Problem requirements → Continue the blog post and comment thread about people the writer refuses to have sex with, starting after its last sentence.

Extract →
***

This is yet another tired example of rape culture, albeit even closer to an outright suggestion of rape than usual. As an aside, it is also terribly written and thoroughly unreferenced, which leads me to question how this seeping bellend managed to get to university in the first place.

Remember that rapists are more likely to subscribe to rape myths, and the contribution to rape culture is a dangerous, dangerous thing. Having sex with those who trivialise and laugh at rape is ultimately never a good idea: to such individuals, consent is optional. For Unilad and his ilk, the chances of sex should be no more than zero.

The Activists

Touched upon in yesterday’s post on consensual power, BDSM and anarchism, tedious fuckwits The Activists think that sex is a waste of time.

Fuck that shit.

Brendan O’Neill

I think I may have mentioned this before, but Brendan O’Neill is a weeping syphilitic chode, a misogynist and all-round awful human being. He is the tiny infected penile avatar of rape culture, reeking of stale beer and a longing for the 90s. He hasn’t even done anything to specifically piss me off today, but it bears repeating and reminding every day.

Roses are red,

Violets are blue,

Brendan O’Neill is a weeping syphilitic chode.


11 responses to “People I won’t have sex with, ever.

  • Train Riding Nobody (@Commuterist)

    Ossom. Not on the list. *air punch*

    Great post, made I lol.

  • Train Riding Nobody (@Commuterist)

    I mean apart from the references to rape culture, but how else to treat such people, except as toxic idiots?

  • NullFuture

    I get the feeling, from reading some of their articles, that Askmen seem to have got the right idea but have taken it down the wrong road, as if they’ve learned to be grownups but can’t quite let go of their lads mags upbringing. Bless ‘em, they’re trying I suppose.

***

Stored data →
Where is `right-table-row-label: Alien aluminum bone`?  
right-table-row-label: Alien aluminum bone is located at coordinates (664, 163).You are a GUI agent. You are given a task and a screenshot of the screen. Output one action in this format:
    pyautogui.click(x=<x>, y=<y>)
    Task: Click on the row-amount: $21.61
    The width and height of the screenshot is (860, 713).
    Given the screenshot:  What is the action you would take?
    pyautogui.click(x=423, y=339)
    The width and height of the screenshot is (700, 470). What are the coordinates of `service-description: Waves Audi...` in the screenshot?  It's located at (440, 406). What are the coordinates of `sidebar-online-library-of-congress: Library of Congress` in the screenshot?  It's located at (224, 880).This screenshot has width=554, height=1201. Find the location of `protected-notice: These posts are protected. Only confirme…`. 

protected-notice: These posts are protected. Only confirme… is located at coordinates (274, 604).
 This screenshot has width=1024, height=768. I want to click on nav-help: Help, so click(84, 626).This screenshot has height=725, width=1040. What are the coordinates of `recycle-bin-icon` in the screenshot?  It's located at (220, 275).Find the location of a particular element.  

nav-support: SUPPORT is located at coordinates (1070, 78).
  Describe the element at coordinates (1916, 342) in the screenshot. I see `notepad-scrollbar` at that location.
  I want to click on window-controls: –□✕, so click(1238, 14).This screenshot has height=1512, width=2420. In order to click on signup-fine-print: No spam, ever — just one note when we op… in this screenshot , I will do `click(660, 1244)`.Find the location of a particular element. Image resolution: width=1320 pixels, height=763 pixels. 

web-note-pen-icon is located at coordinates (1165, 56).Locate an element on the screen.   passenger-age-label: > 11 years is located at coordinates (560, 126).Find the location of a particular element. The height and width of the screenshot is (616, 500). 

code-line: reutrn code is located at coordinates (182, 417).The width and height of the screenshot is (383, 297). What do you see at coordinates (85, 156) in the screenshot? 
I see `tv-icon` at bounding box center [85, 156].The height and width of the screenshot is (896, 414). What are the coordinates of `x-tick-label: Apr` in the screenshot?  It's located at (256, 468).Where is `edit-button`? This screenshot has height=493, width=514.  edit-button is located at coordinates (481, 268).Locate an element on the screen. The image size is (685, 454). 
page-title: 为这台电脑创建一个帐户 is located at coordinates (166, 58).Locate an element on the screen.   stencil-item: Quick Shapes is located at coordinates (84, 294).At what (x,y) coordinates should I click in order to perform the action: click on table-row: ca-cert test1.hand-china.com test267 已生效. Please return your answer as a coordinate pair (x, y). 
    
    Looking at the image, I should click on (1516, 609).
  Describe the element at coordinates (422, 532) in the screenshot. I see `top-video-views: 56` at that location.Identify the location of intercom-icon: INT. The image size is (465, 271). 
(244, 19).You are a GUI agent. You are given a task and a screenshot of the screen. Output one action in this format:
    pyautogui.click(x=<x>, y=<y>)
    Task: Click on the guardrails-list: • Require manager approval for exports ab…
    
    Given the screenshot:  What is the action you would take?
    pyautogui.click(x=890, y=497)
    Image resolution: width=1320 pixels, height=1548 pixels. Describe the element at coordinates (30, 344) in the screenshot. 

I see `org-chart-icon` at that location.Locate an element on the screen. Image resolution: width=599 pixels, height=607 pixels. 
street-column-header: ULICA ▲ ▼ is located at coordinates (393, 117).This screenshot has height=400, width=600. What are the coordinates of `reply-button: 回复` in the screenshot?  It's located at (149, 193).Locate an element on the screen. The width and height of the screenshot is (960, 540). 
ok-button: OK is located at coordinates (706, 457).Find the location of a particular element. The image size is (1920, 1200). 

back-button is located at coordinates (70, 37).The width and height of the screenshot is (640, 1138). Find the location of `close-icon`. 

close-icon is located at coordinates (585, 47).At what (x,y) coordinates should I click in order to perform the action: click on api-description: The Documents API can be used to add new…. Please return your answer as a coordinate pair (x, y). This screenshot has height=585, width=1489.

***

Answer area →
    Unilad, well what can I say apart from the guy isn’t joking about rape. Strikes me as the kind of person who, while he’d certainly think long about it, possibly wouldn’t rape someone. He’s also the kind of person who’d enjoy hearing his mates experience if it did happen to include rape.

    The Activists? Dear god/vishnu/deity of your choosing (including George Clooney if you really must), wake me up. Boring with a hint of comedy over the strict adherence to what they believe the cause is. Don’t think you’d have to worry about sex with them, you’d be asleep during the discussions over which positions to use in order to make sure they didn’t oppress anyone.

    And finally Brendan O’Neill. No. Just plain no. I may even extend it to a ‘Hell no’, and we’re not just looking at the sex thing (not my type anyway), just everything to do with him is evidently a bad idea.

    So thank you, I shall now go expunge my browser history and possibly my eyes and hope never to read anything by the aforementioned people again.

    Curiosity dictates I ask the question “So who would you have sex with?” but the obvious answer is “Whomever I choose” so I shall cease and desist

  • Jamie

    The people who think that advocating rape is a appropriate for light-hearted ‘lad’ banter may have been struck off your ‘People I might sleep with’ list, but on the plus side they’ve been added to my ‘People I hope get raped’ list.

  • Dear Unilad: An open letter to @Uniladmag (because their enquiries email mysteriously stopped working) « Another angry woman

    […] appeared on my radar last week when you posted an article advocating rape. I suspect the author of the piece thought he was being ever so funny by suggesting that the number […]

  • Heather

    “I have a cunt. That isn’t a disability.” That line is just perfection.

  • Hana Sheala

    carefull.
    “I have a cunt. That isn’t a disability.” I know I tend to overthink stuff a lot. But there could be unfortunate implication that anyone with a disability is free to be considered as object.
    I have my lady parts too. And a disability on it, and be sure its not fair to treat me like a child, and it would spoil date chances.
    Maybe you just forgot, so take it just as a feedback, I am not angry or anything.